## Exercise instructions
Read the records beneath this task and copy every line that contains the string "banner".

[Pixel coordinate grounding data]

● ● ● ●

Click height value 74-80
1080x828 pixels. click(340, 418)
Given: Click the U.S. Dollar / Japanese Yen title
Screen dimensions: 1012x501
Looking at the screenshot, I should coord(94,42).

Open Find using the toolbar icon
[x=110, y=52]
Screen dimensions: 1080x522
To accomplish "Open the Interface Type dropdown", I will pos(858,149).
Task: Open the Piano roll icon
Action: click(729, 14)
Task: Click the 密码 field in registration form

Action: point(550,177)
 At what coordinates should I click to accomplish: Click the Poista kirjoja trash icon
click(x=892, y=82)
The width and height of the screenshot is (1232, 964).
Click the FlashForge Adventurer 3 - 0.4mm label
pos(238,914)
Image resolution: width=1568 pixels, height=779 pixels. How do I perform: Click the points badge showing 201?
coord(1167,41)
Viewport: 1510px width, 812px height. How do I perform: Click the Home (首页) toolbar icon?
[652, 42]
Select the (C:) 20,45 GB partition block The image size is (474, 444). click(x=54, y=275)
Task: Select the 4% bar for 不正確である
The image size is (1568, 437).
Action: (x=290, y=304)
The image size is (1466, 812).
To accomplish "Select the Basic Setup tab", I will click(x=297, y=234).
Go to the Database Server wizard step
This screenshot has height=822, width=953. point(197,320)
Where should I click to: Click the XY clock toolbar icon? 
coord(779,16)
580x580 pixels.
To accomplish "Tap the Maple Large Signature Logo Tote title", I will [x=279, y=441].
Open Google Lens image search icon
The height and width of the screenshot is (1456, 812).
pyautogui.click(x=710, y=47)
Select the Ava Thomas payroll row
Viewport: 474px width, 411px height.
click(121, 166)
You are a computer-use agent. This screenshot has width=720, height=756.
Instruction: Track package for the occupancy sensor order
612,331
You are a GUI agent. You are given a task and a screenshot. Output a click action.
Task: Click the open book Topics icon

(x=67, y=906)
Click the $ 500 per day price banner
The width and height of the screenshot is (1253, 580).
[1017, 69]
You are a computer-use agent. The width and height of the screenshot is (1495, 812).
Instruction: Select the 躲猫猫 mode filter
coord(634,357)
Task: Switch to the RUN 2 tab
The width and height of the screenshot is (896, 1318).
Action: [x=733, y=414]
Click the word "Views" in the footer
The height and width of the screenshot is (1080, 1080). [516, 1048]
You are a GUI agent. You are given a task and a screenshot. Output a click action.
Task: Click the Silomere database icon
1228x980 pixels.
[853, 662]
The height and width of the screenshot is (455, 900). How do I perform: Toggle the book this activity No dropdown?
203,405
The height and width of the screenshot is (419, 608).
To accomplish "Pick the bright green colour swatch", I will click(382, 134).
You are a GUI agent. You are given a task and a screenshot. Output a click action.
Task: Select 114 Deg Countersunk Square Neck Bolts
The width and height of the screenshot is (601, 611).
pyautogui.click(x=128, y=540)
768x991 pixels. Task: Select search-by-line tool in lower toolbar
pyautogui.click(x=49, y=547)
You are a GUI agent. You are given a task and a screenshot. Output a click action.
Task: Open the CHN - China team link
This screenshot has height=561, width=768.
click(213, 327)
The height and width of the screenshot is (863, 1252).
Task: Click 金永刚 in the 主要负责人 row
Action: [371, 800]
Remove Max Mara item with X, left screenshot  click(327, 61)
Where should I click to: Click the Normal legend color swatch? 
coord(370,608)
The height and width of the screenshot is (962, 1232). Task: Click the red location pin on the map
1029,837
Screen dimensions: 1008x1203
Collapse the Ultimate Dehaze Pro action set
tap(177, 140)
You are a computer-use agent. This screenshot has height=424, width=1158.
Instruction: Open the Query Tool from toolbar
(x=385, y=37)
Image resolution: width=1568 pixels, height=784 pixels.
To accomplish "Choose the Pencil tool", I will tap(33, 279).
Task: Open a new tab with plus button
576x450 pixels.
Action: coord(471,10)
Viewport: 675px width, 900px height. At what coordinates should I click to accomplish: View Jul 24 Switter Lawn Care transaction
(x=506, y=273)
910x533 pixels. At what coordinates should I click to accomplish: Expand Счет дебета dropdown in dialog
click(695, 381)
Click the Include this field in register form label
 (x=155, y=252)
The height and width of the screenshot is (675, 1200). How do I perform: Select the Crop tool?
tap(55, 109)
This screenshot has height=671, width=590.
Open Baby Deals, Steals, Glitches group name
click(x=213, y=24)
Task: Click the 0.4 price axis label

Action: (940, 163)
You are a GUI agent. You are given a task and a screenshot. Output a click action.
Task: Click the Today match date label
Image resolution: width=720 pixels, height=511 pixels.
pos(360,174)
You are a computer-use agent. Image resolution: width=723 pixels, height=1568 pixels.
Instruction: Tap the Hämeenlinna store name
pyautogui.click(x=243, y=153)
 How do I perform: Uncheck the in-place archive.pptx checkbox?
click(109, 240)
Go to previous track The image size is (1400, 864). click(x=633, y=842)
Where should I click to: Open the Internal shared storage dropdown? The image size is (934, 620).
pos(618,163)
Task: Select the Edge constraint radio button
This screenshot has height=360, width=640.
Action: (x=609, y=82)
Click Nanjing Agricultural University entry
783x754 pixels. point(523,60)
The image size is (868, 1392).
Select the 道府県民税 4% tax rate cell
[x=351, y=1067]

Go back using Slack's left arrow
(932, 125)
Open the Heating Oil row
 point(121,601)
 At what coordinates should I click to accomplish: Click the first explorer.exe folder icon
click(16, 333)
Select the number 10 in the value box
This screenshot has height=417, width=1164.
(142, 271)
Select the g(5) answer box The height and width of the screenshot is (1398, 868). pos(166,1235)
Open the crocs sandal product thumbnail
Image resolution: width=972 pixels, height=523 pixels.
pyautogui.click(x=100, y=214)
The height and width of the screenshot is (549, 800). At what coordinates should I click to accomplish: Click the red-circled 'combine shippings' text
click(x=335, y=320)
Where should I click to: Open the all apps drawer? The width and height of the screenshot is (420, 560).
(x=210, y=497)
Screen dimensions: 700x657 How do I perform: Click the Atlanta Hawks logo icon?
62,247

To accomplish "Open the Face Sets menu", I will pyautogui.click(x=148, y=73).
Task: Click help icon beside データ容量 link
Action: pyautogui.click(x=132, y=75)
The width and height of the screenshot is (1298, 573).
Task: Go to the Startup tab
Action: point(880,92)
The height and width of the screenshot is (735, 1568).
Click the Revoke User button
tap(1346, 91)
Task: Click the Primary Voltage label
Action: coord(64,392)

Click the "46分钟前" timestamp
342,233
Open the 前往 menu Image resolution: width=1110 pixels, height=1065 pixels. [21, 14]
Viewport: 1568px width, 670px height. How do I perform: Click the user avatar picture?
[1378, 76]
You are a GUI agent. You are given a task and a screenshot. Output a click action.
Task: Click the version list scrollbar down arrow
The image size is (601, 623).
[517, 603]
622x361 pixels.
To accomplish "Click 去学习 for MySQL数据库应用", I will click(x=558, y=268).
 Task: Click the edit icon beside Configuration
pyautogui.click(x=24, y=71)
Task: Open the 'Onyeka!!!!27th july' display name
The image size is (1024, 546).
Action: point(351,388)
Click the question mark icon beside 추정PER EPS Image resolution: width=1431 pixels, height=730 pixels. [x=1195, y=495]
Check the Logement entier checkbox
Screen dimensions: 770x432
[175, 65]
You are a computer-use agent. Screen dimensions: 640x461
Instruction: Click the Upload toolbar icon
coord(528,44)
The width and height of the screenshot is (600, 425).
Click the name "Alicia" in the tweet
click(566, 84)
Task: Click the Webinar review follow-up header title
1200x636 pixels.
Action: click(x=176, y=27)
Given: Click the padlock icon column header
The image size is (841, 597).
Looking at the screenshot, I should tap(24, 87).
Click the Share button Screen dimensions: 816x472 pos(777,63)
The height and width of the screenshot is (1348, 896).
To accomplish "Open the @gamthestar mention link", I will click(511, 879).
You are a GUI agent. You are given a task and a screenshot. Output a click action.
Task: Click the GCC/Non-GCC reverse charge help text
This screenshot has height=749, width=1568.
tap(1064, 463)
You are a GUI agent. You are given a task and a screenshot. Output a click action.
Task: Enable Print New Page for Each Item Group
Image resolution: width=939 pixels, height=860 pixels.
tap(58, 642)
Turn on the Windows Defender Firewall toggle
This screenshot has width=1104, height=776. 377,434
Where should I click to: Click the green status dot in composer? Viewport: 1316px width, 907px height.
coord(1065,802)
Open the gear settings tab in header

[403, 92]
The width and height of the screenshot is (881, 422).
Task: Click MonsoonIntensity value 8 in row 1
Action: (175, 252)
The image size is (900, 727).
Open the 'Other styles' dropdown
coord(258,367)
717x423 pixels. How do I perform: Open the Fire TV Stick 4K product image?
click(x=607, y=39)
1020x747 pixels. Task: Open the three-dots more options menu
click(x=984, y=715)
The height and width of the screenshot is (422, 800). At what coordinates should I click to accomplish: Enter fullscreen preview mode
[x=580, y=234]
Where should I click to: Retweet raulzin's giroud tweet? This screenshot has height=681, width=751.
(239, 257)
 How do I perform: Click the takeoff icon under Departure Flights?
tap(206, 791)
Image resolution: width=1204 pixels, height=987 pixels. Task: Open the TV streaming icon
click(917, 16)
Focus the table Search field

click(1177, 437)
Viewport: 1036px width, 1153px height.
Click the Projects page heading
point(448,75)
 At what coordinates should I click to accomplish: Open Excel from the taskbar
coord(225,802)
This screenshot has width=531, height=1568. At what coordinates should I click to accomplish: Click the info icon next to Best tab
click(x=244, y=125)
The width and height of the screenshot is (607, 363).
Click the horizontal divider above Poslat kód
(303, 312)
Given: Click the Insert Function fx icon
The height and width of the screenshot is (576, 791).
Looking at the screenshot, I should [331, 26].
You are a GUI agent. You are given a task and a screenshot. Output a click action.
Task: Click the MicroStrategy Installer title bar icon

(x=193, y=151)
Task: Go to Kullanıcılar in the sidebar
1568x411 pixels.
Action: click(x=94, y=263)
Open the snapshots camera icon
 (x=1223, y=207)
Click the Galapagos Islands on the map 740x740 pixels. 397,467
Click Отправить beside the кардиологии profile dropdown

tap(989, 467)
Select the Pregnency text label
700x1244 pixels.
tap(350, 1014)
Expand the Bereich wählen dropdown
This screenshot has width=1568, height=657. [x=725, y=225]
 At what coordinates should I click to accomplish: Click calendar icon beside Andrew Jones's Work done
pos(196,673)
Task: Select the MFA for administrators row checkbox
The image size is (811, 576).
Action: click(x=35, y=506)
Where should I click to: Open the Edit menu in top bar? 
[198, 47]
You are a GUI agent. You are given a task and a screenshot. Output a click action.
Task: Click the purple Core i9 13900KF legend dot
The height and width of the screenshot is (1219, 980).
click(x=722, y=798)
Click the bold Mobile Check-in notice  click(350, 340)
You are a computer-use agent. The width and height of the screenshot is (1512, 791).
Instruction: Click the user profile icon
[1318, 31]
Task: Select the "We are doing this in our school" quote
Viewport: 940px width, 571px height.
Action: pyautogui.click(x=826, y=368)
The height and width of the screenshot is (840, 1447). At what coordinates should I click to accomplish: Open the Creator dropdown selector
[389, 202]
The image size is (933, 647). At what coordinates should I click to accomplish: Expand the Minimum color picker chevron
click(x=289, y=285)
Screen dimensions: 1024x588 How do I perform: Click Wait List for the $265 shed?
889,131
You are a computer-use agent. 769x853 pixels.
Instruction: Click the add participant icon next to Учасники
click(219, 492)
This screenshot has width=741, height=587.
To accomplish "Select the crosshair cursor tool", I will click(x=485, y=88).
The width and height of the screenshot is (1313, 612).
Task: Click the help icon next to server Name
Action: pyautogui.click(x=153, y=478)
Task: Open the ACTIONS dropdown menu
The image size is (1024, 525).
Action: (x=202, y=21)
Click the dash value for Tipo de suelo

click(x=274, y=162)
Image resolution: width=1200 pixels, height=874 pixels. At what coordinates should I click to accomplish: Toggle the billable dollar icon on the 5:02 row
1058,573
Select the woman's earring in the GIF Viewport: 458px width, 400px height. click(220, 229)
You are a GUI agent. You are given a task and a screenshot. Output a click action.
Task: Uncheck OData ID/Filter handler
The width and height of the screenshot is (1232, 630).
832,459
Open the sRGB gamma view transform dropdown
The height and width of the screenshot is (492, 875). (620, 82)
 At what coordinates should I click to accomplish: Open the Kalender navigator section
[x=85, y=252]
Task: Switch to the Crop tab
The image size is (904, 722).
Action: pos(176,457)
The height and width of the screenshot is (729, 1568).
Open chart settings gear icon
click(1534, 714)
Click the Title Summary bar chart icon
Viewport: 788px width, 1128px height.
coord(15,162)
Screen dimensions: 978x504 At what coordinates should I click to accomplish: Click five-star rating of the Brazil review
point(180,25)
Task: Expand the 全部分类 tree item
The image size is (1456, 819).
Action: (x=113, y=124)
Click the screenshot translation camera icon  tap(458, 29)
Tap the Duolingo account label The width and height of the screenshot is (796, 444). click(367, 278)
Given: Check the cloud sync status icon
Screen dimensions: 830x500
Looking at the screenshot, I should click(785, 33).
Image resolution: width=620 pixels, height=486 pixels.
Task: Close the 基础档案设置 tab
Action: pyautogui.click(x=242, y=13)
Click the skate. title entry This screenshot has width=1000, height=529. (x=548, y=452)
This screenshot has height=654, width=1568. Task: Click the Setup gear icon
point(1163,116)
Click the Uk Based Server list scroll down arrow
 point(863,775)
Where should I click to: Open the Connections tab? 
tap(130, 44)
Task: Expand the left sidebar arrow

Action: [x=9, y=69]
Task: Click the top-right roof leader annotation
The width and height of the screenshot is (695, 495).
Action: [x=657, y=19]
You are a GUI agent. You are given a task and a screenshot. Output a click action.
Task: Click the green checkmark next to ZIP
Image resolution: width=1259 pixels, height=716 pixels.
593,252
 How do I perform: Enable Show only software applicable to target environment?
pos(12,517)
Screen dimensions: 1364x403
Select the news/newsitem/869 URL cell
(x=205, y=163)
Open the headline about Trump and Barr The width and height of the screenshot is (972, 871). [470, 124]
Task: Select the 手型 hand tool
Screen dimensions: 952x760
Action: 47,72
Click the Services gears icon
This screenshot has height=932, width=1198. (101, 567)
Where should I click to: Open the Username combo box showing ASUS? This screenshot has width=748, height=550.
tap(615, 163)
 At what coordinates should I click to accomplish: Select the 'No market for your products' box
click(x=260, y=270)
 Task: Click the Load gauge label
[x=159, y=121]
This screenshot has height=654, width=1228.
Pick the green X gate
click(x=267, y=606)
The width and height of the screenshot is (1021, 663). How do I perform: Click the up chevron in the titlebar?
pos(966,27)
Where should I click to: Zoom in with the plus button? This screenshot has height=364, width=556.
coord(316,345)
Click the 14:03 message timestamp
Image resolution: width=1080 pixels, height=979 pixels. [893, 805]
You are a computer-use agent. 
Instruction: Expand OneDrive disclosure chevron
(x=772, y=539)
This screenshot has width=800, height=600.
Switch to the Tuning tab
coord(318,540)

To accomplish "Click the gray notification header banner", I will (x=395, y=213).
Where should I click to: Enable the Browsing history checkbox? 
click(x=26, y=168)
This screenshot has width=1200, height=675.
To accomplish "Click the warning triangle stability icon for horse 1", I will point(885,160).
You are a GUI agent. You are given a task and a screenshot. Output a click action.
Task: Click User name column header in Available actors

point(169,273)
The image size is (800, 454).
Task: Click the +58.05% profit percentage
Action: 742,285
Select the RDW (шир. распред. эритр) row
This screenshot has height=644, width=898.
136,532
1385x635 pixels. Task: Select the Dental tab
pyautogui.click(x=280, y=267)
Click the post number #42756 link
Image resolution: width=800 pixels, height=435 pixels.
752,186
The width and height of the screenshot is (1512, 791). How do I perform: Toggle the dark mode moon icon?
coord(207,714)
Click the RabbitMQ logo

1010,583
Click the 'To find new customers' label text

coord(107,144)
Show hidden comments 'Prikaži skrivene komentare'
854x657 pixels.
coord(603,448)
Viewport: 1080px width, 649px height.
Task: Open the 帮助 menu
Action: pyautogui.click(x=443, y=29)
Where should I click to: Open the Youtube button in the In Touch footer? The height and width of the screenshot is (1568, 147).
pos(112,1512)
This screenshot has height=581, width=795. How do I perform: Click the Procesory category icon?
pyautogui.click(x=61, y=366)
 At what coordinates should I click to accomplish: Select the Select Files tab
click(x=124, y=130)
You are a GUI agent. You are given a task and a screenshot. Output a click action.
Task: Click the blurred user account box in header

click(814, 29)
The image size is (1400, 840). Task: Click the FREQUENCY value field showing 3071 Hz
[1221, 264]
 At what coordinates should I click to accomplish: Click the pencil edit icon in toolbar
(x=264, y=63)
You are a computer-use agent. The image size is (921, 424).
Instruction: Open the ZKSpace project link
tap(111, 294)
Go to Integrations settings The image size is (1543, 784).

● ● ● ●

## Solution to the exercise
Click the $ 500 per day price banner
To accomplish "Click the gray notification header banner", I will (x=395, y=213).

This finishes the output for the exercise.